Même si quelques blogs et médias spécialisés prirent sa défense, l’opinion numérique était faite : Instagram avait violé l’ingrédient le plus important de sa relation avec ses utilisateurs, la confiance. Les concurrents d’Instagram, au premier rang desquels Pheed – qui permet à ses utilisateurs de monétiser leurs contenus au sein de l’application – profitèrent du véritable exode qui frappa alors la filiale de Facebook.
In fine, Instagram dut annoncer hier soir qu’elle faisait machine arrière et retirait la clause mal communiquée et donc mal comprise. Les dommages en termes d’image étaient trop importants et la fuite de photographes professionnels menaçait en outre de dégrader la qualité des contenus offerts par l’application.
Quelles leçons peut-on tirer de cette débâcle ?
Sur la forme, Instagram ignora deux fois en quelques jours l’importance du timing dans toute communication.
Elle commença par communiquer trop vite. Elle annonça en effet des changements à ses conditions d’utilisation dans l’optique de futurs développements stratégiques – en l’occurrence liés à la monétisation de son service – sans préciser concrètement quels seraient le périmètre et les modalités d’application de ces nouvelles règles. Ce faisant, elle généra de l’incompréhension – l’une des pires issues possibles d’une action de communication – qui se transforma rapidement en peur puis en révolte. Incidemment, on ne peut s’empêcher de comparer son approche à celle de sa maison-mère, Facebook, qui a récemment acquis la start-up pour plus de 700 millions de dollars.
Puis Instagram communiqua trop lentement, ne réagissant pas assez rapidement au trouble suscité par son initiative. Il est étonnant dans l’absolu qu’une filiale de Facebook, qui constitue aujourd’hui sans doute le meilleur outil de veille sur Internet, n’ait pas été capable de prendre conscience plus rapidement que le feu allait prendre sur le web. C’est moins étonnant lorsqu’on se souvient que Facebook lui-même est aussi peu doué pour anticiper et gérer la réaction de ses utilisateurs (lire par exemple ici et ici).

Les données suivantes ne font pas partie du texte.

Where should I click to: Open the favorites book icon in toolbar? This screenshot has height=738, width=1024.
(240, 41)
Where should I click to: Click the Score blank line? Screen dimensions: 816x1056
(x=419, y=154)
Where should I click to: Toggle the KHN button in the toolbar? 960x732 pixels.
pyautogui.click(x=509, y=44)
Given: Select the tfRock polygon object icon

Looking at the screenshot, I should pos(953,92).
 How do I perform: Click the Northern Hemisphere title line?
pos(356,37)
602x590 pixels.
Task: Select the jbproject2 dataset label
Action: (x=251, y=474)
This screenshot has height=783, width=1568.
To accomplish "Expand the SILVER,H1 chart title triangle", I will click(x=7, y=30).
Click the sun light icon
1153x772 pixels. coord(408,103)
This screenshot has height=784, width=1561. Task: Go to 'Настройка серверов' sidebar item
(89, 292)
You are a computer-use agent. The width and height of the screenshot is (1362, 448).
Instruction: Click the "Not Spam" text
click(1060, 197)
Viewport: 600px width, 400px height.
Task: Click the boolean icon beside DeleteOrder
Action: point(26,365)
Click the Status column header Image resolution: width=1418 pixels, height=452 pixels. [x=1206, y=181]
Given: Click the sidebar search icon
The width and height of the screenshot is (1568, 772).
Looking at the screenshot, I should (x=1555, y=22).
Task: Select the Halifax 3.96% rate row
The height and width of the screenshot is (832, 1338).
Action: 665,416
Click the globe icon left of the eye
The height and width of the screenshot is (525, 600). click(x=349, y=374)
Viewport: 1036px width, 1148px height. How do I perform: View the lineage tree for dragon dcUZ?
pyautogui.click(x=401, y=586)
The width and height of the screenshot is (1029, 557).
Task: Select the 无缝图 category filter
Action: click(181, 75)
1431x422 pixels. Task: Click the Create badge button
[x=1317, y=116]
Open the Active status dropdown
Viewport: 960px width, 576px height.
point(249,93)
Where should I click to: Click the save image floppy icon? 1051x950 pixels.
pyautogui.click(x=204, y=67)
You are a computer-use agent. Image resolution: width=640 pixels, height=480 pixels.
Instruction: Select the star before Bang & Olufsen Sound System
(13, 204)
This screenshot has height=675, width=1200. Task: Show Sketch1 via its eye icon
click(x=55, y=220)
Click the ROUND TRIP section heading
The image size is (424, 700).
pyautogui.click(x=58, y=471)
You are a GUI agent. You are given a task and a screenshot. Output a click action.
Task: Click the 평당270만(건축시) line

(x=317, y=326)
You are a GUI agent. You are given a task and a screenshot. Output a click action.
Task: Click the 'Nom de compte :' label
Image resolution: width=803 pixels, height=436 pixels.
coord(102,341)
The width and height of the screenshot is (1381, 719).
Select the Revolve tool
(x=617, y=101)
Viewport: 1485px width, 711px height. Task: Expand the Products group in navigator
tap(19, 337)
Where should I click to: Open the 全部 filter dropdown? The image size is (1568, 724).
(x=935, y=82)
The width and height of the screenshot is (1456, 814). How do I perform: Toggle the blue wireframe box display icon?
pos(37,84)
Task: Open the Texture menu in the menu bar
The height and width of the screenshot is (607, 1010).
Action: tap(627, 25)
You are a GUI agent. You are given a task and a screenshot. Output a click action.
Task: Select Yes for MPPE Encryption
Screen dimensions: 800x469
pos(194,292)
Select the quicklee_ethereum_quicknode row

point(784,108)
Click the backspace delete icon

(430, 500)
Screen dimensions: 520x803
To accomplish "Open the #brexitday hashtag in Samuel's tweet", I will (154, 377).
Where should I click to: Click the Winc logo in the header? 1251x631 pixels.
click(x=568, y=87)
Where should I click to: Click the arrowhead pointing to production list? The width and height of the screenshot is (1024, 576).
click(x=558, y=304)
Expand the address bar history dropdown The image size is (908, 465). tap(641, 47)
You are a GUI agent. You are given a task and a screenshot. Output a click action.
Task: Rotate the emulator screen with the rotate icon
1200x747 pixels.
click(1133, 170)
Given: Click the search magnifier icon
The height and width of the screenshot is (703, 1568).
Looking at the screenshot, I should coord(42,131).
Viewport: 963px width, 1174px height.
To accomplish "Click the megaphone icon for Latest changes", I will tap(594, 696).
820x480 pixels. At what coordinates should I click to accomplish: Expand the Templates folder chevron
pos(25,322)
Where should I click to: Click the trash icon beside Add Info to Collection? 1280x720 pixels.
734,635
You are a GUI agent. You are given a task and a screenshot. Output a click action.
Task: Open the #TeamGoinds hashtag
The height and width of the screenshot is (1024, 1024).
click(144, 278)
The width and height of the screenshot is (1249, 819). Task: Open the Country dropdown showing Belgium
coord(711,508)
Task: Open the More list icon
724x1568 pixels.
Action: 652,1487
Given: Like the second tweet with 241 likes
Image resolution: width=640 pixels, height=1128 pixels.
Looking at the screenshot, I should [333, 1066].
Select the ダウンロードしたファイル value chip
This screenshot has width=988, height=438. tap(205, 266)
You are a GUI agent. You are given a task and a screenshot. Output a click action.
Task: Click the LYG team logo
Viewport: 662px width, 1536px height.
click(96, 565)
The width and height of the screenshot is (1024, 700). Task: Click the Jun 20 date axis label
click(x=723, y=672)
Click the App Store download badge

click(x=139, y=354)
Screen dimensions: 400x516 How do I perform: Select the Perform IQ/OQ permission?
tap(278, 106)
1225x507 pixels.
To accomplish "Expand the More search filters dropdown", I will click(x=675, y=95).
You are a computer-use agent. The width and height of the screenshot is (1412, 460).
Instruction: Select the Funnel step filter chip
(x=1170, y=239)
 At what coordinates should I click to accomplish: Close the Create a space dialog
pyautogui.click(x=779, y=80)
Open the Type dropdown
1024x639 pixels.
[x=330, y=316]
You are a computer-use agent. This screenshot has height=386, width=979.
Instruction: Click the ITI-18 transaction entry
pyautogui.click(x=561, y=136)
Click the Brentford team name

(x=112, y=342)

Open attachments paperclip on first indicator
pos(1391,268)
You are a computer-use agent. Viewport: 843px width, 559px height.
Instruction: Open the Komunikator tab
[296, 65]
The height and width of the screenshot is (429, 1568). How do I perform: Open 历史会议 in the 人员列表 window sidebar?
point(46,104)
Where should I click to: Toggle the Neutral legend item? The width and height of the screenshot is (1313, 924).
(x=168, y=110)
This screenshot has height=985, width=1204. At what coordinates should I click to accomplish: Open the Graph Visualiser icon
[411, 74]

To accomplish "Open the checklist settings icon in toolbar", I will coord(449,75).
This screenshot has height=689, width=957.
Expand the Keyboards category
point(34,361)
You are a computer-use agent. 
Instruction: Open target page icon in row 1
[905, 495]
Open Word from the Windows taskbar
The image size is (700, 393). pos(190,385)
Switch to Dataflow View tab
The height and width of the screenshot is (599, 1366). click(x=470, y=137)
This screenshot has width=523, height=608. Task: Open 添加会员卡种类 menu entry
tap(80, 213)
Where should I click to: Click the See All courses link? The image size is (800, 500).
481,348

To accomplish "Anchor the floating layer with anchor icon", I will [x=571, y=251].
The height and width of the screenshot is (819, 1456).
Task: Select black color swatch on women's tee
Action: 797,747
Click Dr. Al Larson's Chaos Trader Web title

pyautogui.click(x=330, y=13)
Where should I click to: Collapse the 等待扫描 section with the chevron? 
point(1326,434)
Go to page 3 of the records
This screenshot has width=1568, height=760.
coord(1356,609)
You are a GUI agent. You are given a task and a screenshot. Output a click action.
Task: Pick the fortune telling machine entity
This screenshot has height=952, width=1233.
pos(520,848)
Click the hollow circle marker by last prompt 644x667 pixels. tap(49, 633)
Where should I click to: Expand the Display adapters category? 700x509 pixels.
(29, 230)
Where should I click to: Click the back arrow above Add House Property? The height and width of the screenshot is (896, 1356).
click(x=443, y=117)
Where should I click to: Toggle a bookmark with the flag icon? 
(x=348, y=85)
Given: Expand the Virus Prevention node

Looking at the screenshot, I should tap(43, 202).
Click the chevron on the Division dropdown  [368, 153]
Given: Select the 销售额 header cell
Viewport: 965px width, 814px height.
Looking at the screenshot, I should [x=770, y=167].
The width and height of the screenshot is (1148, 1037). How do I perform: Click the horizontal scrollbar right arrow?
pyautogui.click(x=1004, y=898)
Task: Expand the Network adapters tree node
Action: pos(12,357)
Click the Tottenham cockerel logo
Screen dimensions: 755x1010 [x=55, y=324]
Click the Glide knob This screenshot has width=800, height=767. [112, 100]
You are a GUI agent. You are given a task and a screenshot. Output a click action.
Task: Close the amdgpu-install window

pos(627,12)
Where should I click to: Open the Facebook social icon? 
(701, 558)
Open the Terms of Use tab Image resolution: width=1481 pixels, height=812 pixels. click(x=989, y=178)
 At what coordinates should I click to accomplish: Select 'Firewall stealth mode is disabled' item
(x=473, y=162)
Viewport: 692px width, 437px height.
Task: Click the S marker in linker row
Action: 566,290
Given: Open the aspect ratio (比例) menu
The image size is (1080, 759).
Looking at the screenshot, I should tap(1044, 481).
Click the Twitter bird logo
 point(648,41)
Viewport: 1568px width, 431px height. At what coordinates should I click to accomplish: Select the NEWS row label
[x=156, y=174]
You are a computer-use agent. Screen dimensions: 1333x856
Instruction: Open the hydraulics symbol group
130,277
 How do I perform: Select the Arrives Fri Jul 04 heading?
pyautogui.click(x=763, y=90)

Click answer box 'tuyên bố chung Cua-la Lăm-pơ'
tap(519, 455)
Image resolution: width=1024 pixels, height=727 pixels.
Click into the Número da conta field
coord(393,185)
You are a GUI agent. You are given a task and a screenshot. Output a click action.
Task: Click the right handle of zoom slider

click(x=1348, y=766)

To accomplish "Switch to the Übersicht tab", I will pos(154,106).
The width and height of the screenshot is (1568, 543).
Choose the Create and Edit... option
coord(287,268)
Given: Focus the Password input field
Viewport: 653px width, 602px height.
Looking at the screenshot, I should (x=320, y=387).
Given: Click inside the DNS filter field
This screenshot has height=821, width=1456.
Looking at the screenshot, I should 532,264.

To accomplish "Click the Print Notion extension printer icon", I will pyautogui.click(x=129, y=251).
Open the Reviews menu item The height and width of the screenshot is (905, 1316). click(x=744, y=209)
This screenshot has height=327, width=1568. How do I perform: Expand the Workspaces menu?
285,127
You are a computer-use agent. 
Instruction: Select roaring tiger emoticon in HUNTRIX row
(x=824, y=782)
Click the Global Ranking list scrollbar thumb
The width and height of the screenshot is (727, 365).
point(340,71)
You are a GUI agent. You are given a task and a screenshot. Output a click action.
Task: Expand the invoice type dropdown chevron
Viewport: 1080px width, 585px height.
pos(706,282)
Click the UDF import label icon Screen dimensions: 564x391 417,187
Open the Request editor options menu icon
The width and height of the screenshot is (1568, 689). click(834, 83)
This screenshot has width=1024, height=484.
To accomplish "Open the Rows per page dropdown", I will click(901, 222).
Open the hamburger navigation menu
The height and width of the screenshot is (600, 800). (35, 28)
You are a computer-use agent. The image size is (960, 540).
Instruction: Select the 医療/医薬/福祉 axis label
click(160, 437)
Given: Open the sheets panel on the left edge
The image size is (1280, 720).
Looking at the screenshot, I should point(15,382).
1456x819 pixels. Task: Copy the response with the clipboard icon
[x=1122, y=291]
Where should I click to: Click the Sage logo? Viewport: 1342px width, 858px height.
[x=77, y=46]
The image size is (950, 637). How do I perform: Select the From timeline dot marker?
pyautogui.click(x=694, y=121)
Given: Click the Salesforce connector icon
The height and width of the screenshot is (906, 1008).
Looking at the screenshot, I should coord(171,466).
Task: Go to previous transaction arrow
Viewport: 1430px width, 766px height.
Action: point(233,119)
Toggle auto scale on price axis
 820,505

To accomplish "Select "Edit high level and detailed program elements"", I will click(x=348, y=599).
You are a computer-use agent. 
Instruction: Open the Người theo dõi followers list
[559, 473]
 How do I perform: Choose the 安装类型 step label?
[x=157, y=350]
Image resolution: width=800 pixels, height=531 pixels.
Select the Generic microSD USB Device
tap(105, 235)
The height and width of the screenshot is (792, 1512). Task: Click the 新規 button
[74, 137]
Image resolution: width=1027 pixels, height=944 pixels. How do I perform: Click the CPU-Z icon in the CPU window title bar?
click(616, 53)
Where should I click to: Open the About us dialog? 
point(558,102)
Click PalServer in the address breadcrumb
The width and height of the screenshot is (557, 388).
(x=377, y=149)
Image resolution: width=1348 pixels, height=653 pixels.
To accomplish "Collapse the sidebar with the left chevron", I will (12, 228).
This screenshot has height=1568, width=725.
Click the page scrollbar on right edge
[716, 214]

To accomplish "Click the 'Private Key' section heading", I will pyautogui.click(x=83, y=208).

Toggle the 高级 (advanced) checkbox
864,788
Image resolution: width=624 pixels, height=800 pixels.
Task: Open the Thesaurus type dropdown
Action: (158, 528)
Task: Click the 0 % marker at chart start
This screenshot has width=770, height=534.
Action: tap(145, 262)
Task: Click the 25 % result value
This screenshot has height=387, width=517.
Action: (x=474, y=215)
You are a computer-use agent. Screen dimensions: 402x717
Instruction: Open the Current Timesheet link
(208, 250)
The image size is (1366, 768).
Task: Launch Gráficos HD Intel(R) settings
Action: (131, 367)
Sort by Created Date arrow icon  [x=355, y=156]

Sur le fond, il faut souligner que la stratégie annoncée par Instagram correspond à celle de tous les services en ligne gratuits (sauf LinkedIn) : se rémunérer publicitairement en exploitant les contenus produits et mis en ligne par leurs utilisateurs. Si l’on ne veut pas entrer dans ce type de relation commerciale invisible mais pourtant bien réelle, il nous faudra un jour payer pour utiliser des réseaux sociaux. En effet, il nous appartient de démontrer avec nos portefeuilles quelle importance nous accordons réellement au respect de notre vie privée et de notre propriété intellectuelle.